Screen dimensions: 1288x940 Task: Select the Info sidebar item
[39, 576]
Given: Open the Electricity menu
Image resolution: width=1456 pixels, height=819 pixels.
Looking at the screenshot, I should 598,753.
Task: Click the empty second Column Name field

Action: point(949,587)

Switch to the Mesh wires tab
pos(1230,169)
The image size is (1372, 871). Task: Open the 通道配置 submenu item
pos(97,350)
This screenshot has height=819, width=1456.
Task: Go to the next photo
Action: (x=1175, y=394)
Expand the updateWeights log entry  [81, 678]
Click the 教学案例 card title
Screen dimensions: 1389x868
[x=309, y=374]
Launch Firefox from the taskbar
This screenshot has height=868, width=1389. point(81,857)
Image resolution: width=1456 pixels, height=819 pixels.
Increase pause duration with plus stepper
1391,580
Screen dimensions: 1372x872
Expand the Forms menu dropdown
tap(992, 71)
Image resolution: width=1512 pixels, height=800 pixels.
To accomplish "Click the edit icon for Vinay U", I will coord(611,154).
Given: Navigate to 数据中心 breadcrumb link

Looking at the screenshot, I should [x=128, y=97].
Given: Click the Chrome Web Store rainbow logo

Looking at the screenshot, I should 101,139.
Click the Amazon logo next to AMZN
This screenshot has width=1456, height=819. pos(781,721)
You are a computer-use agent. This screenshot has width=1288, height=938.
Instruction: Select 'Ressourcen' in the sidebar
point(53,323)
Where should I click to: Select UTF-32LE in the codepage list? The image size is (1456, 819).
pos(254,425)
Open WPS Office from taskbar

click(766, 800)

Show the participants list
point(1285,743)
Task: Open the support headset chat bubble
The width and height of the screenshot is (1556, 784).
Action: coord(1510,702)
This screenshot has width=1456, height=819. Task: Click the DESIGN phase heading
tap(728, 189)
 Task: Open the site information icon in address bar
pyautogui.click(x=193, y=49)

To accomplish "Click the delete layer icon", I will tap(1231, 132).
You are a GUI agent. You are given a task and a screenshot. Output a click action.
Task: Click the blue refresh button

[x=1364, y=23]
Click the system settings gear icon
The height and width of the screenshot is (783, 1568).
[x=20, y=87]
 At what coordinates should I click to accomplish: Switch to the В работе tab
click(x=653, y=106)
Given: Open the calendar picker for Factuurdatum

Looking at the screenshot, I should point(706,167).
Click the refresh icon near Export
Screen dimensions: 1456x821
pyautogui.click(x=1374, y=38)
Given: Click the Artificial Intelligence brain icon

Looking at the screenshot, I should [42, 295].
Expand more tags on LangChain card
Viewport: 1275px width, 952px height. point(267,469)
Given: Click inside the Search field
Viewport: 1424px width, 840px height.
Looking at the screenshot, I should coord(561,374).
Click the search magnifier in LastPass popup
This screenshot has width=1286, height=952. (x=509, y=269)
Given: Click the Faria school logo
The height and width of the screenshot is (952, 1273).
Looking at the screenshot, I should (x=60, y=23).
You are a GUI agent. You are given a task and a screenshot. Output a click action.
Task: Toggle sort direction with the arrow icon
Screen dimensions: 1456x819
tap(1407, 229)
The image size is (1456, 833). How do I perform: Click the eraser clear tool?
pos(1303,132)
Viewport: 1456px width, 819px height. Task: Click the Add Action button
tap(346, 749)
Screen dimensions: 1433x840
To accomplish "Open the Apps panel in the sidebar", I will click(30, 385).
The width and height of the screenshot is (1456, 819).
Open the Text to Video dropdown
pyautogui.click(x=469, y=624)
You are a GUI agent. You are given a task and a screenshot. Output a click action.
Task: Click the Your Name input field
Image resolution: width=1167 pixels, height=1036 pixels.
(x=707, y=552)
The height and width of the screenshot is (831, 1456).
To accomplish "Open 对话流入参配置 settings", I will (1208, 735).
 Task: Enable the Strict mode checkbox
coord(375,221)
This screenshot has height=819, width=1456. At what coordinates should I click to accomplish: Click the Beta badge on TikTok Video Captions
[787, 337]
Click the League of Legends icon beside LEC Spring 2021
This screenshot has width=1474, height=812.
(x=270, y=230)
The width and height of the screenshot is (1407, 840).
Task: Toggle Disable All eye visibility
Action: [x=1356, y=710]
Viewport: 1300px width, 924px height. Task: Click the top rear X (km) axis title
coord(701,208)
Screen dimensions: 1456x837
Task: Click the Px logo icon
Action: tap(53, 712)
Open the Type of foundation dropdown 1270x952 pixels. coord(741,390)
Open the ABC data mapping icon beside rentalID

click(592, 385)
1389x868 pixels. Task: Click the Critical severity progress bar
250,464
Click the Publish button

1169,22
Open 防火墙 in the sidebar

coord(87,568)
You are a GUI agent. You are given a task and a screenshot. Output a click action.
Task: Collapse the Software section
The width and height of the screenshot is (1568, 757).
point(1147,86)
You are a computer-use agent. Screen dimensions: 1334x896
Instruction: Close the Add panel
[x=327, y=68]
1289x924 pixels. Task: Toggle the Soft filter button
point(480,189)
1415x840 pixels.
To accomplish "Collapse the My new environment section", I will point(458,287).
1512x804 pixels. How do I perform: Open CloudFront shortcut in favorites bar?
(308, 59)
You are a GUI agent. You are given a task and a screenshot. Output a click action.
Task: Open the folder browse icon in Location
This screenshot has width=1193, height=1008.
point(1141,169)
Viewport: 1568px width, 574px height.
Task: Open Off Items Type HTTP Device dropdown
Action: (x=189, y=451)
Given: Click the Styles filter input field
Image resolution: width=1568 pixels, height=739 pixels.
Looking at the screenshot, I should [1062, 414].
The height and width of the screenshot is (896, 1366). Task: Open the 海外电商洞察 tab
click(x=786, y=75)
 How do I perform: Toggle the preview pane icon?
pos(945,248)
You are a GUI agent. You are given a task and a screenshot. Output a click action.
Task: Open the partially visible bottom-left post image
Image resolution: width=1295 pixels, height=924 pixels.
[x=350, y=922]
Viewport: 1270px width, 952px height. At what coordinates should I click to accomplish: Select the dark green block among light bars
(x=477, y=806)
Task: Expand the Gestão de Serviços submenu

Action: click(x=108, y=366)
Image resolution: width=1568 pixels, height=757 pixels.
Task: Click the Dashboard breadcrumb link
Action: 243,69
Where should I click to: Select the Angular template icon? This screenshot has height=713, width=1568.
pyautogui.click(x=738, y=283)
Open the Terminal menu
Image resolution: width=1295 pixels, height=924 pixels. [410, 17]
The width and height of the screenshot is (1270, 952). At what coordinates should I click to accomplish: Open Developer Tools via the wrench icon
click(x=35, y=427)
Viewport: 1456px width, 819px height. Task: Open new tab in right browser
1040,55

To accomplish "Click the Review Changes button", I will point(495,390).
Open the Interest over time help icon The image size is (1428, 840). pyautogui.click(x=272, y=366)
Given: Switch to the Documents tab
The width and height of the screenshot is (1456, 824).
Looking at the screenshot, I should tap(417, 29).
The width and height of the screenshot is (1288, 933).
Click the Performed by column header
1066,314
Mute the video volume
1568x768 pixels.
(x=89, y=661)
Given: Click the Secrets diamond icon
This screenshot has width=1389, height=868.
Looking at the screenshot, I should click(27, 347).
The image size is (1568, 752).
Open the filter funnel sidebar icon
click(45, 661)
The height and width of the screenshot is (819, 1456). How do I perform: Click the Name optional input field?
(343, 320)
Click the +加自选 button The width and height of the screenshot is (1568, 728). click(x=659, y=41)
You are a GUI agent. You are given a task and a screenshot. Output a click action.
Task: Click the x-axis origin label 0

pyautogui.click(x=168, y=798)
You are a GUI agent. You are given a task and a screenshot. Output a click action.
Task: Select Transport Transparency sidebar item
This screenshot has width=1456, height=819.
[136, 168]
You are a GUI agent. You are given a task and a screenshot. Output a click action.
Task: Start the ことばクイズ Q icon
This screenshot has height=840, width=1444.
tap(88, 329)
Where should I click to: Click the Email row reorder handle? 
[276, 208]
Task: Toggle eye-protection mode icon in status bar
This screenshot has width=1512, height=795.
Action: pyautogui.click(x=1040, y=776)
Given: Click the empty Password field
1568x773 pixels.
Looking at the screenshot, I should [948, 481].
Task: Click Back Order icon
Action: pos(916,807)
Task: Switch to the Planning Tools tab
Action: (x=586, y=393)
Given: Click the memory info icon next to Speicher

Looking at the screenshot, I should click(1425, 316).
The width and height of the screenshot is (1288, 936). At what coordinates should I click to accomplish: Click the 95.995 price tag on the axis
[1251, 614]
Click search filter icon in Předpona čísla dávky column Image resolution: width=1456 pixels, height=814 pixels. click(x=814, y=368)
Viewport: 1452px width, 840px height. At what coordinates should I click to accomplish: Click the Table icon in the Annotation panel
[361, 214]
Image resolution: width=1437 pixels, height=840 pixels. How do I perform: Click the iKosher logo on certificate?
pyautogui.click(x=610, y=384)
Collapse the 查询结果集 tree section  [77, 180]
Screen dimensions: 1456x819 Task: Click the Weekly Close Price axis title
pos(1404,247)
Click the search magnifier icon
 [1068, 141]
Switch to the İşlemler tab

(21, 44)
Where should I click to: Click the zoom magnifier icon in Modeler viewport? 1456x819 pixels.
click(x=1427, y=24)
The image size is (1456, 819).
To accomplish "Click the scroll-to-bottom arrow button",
#####
INSTRUCTIONS FOR THE TASK -
Keep both end lines and retype everything in the records above from the line containing "Where should I click to: Select the" through the line containing "Given: Switch to the Documents tab", exactly, with nothing else.

ANSWER -
Where should I click to: Select the Angular template icon? This screenshot has height=713, width=1568.
pyautogui.click(x=738, y=283)
Open the Terminal menu
Image resolution: width=1295 pixels, height=924 pixels. [410, 17]
The width and height of the screenshot is (1270, 952). At what coordinates should I click to accomplish: Open Developer Tools via the wrench icon
click(x=35, y=427)
Viewport: 1456px width, 819px height. Task: Open new tab in right browser
1040,55

To accomplish "Click the Review Changes button", I will point(495,390).
Open the Interest over time help icon The image size is (1428, 840). pyautogui.click(x=272, y=366)
Given: Switch to the Documents tab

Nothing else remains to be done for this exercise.